HOW ARE BITCOINS PRODUCED?
This is where it gets a little technical - and a little weird. Bitcoins are "excavated", following a predefined algorithm.
They are found in lots of 25 units and reward the efforts of calculation aimed at finding the solution to what is very similar to a random mathematical problem. However, we are not talking about excavating or creating Bitcoins but rather about mining them.
Those who make Bitcoins are therefore called miners.
The role of the algorithm is to ensure that the progress of the Bitcoin stock is slower and slower, halving the reward every four years.
Thus, at the start of 2017, the reward fell to 12.5 units and then in 2020 to 6.25 units. At the same time, the level of difficulty of the mathematical problems to be solved increases over time, which has the effect of spreading the rewards.

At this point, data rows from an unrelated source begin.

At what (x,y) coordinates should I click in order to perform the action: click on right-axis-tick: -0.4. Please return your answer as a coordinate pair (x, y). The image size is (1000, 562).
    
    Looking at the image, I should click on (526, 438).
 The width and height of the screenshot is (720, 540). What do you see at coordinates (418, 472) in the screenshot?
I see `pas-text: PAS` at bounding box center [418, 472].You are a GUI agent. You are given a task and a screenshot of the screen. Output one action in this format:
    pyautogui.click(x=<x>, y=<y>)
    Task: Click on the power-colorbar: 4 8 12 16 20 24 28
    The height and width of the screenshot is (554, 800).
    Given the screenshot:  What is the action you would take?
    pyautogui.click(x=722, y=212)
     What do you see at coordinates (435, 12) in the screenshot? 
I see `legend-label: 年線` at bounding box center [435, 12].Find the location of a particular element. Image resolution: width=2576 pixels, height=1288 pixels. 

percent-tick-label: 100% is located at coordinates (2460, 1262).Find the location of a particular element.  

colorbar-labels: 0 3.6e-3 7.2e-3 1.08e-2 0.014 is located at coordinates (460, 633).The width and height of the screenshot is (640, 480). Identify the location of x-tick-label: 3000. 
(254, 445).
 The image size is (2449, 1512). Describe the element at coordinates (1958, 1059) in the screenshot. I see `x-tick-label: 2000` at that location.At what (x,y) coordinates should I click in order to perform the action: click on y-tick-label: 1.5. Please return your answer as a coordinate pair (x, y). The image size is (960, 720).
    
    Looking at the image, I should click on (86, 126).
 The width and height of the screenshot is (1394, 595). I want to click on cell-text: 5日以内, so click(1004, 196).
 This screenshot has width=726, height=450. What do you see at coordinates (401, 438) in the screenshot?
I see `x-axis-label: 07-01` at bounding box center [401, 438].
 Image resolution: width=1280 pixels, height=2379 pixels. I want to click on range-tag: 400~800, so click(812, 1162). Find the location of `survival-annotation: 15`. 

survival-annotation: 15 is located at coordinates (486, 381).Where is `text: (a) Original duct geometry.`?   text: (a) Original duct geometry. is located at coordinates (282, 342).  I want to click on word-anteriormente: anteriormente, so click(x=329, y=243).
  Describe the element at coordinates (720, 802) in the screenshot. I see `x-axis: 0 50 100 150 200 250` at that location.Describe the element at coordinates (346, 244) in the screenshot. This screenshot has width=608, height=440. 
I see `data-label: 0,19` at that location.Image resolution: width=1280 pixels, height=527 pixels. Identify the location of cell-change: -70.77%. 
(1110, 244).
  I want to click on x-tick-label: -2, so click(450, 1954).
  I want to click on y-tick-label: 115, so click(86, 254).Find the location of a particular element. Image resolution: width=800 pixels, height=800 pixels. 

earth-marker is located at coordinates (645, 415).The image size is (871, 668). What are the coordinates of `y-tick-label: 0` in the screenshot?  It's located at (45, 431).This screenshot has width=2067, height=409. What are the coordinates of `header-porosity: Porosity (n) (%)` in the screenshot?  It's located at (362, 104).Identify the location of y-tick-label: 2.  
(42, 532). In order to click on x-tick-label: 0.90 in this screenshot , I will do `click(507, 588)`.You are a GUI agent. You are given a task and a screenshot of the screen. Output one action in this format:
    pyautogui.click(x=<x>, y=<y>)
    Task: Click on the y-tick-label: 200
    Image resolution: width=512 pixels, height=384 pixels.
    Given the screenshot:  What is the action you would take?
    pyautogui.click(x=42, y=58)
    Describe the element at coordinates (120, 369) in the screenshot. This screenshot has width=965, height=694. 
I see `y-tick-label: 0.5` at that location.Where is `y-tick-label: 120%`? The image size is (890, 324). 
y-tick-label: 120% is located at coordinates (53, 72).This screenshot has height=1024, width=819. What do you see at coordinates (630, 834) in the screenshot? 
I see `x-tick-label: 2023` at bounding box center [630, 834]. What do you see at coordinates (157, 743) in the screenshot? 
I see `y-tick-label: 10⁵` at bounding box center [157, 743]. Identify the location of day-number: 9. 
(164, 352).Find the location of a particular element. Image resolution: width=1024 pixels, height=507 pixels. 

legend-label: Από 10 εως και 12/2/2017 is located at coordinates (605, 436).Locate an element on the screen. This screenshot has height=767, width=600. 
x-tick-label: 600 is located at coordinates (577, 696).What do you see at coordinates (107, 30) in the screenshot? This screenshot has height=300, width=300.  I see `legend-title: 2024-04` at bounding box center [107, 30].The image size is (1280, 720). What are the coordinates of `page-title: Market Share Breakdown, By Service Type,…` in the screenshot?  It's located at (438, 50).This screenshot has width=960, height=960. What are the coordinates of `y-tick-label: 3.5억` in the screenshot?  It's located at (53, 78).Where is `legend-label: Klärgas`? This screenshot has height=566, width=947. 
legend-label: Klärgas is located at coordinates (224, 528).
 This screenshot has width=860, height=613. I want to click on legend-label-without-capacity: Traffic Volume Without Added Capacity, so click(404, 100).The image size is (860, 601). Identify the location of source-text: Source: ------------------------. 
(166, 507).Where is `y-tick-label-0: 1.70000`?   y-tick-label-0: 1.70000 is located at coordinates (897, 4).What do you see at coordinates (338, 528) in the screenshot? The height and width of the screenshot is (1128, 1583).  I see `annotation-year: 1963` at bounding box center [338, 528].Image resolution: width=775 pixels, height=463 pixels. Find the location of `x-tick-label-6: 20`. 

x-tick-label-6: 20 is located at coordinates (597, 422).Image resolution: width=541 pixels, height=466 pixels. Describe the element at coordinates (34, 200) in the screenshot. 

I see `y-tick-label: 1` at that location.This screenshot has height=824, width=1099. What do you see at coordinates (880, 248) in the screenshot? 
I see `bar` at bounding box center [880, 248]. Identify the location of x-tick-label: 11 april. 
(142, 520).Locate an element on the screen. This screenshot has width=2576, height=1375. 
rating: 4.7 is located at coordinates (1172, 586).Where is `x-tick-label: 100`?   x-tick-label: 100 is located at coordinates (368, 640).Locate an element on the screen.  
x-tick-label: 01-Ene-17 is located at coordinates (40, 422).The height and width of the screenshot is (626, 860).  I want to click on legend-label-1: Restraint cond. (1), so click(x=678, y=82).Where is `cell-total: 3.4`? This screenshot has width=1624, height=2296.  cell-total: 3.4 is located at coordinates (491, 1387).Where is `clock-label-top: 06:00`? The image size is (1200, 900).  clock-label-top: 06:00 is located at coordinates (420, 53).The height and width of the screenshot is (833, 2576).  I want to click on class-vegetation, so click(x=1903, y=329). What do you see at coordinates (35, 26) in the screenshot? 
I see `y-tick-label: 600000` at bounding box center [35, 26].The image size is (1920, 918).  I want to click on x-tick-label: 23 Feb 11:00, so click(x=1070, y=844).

The algorithm was designed so that Bitcoin behaves exactly like a rare commodity whose exploitation offers diminishing marginal returns. A bit like gold or oil, for example (easy and cheap to find at first, then more and more difficult and expensive).
To mine Bitcoins, it takes more and more time and resources (computing power, hardware, developers).
Result: although virtual, the supply of Bitcoins is constrained. The algorithm thus gives Bitcoin immunity against inflation.
In this, Bitcoin is the complete opposite of the Linden dollar, the currency of the Second Life online virtual world (remember?). The latter is produced by a central authority, a de facto monopoly, at its will, without any limit.
The scarcity of Bitcoin is one of the elements that gives it value. Another element is its usefulness as a means of payment.
WHAT IS BITCOIN HALVING?
Bitcoin halving refers to the phenomenon by which the miners' reward is halved every 4 years or so, or every 210,000 blocks excavated. The last one took place on May 11, 2020, and two halvings had taken place previously: July 9, 2016, and, again before November 28, 2012. The halving of May 11, 2020 increased the miners' reward from 12.5 to 6.25 bitcoins.
Halving, due to the scarcity of Bitcoin it entails, tends to drive up the price of the cryptocurrency.
HOW TO MINE BITCOINS?
Perhaps you are tempted by the activity of a miner, and you are wondering how to mine Bitcoins and above all, how many Bitcoins can you mine and in how long?
If the activity of miner could be relatively easy during the few years which followed the launch of the famous cryptocurrency, the computing power now necessary to mine Bitcoin is enough to discourage an individual from becoming a miner.